TASK PROMPT: Among the entries below, how many lines include "settings"? Give the number alone.
Start of RECORD EXCERPTS
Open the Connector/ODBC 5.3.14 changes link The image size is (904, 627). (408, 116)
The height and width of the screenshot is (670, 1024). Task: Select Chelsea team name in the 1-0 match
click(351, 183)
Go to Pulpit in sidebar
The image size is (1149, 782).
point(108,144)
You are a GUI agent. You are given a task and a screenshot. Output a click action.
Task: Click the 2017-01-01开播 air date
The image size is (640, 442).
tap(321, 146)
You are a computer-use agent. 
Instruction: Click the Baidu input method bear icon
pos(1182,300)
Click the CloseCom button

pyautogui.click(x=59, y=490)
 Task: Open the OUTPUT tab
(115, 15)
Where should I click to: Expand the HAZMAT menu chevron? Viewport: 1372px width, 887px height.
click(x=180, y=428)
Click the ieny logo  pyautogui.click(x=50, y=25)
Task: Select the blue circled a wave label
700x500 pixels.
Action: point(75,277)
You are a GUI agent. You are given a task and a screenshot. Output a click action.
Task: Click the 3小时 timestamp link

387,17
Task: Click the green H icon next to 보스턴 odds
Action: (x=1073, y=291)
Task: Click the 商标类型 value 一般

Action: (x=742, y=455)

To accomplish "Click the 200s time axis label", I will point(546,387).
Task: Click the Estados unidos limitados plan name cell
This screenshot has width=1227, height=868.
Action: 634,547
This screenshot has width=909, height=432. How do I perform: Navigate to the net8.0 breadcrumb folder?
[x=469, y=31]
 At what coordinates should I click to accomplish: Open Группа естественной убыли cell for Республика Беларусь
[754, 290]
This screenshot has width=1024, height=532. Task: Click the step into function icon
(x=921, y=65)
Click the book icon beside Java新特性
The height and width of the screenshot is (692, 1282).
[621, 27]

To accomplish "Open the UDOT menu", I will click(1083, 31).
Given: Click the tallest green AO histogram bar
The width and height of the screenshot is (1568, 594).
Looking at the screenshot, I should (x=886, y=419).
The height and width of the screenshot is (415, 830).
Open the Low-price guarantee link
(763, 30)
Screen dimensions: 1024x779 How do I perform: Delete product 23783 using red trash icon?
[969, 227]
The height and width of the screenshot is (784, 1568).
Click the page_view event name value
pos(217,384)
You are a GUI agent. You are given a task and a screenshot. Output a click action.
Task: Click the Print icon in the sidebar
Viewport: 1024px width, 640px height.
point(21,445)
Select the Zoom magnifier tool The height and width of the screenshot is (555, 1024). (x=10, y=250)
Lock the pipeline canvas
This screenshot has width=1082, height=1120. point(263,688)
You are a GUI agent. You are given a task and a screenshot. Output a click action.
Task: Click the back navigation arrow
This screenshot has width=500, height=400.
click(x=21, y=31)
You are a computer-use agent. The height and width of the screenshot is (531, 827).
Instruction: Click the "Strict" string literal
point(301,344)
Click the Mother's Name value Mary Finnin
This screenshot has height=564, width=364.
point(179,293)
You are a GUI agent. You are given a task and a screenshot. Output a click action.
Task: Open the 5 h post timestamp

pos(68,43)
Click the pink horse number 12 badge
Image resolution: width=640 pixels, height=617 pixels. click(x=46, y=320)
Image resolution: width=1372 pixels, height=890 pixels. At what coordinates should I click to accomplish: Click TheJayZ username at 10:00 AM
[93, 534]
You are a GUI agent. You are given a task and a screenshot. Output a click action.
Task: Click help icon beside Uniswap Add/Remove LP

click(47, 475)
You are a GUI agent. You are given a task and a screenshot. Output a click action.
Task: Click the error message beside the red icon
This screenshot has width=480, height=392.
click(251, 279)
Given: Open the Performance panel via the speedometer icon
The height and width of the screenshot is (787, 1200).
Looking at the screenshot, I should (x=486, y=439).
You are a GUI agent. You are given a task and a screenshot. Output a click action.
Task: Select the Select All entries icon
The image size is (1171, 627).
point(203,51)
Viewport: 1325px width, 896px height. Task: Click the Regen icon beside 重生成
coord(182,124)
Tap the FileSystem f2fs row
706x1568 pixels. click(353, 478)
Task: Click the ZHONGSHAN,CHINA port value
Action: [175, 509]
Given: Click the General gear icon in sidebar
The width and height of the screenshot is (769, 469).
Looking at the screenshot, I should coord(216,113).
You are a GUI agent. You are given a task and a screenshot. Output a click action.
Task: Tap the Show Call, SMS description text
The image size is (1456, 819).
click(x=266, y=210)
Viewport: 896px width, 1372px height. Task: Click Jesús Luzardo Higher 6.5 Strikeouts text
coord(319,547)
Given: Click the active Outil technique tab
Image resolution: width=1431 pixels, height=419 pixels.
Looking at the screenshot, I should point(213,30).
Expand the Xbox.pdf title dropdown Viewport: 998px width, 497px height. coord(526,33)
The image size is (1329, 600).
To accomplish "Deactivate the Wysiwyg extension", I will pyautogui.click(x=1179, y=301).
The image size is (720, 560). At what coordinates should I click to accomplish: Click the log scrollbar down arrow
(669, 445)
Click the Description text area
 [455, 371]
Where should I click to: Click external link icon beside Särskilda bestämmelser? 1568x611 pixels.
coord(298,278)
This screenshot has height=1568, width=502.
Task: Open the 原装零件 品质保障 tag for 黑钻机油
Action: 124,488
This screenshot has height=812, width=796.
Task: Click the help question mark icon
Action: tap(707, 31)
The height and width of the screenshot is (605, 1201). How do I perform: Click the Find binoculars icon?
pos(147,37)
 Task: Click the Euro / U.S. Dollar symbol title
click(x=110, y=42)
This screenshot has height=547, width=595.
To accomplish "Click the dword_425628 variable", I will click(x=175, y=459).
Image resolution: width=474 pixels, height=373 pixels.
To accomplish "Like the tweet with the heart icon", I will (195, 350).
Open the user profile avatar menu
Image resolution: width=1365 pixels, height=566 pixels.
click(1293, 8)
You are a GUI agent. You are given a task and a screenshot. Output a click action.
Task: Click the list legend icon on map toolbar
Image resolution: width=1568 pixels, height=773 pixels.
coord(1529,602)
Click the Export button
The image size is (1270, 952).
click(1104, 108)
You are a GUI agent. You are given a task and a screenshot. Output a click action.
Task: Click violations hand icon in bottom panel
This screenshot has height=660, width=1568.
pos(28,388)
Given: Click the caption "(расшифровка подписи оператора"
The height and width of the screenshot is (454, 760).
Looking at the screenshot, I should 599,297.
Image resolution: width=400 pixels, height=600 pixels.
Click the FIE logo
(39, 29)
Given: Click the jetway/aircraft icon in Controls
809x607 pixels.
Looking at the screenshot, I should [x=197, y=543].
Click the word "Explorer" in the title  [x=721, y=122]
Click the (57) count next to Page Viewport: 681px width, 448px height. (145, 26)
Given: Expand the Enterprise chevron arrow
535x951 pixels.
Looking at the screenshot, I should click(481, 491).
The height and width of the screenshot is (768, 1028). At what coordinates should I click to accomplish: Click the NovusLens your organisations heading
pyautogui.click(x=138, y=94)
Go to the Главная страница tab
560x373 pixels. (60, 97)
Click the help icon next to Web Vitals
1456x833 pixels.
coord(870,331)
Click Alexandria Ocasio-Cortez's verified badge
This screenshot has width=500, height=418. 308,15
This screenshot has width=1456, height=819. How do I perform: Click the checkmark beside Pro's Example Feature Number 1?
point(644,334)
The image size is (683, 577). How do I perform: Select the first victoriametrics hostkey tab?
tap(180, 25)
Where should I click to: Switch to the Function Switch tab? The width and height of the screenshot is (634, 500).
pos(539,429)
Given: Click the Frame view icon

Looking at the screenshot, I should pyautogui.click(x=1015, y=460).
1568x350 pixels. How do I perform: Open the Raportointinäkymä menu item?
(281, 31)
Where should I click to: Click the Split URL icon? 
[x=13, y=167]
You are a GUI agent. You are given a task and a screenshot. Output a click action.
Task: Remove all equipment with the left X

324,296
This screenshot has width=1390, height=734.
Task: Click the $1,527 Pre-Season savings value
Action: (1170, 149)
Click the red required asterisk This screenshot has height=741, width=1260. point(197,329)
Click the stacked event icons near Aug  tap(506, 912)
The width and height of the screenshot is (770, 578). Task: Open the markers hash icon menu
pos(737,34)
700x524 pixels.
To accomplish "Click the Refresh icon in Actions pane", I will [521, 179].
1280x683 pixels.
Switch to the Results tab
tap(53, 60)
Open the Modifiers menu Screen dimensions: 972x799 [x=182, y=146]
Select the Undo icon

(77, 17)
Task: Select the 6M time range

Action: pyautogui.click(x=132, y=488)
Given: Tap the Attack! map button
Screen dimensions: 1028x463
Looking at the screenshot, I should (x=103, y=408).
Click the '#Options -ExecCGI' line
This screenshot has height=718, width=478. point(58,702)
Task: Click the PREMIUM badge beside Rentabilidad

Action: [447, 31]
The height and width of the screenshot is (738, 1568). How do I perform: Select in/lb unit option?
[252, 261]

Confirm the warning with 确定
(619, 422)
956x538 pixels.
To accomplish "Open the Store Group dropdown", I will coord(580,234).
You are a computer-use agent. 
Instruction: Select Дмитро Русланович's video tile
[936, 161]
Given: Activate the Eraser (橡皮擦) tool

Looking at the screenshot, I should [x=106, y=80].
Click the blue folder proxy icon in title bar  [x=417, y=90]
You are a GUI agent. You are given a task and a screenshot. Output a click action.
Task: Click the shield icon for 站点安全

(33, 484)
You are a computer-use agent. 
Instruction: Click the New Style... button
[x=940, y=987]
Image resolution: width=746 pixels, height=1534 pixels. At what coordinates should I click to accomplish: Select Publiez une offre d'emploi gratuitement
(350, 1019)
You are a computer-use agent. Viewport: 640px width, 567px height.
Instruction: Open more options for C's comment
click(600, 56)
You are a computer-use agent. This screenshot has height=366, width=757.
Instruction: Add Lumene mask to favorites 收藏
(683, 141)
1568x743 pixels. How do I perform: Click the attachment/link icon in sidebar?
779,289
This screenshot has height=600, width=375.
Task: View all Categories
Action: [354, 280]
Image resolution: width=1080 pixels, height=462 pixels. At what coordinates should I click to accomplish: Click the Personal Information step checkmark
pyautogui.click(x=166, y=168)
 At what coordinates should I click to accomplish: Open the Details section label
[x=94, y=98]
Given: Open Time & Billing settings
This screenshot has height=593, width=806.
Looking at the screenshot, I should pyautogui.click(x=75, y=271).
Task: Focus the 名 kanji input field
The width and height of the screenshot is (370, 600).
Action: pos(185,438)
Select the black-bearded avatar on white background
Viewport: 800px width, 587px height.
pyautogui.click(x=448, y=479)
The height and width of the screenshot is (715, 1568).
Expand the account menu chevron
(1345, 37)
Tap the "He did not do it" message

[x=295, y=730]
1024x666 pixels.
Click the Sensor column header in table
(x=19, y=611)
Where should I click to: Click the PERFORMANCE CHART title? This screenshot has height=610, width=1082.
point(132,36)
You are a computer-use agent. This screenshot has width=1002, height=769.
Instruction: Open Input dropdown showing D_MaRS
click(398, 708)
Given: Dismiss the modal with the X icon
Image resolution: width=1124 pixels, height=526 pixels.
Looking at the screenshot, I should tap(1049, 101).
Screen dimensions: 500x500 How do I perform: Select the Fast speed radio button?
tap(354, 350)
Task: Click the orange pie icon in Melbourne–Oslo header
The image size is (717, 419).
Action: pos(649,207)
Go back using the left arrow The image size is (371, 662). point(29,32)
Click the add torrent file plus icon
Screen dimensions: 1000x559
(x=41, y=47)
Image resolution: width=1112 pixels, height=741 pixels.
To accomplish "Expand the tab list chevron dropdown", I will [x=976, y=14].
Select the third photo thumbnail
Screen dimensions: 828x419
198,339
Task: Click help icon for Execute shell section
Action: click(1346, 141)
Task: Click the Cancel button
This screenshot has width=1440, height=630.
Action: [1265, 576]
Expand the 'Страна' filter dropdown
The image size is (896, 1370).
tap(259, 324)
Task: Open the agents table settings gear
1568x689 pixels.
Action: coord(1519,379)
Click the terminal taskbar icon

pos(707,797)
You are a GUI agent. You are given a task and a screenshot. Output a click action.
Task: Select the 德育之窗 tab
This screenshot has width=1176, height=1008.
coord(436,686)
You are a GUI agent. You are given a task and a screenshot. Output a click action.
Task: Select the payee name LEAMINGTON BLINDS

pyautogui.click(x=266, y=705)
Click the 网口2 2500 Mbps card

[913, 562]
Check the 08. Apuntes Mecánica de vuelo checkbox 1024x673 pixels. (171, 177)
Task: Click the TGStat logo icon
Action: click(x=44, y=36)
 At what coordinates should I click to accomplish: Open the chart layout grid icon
End of RECORD EXCERPTS
REPLY TO THE EXERCISE: 2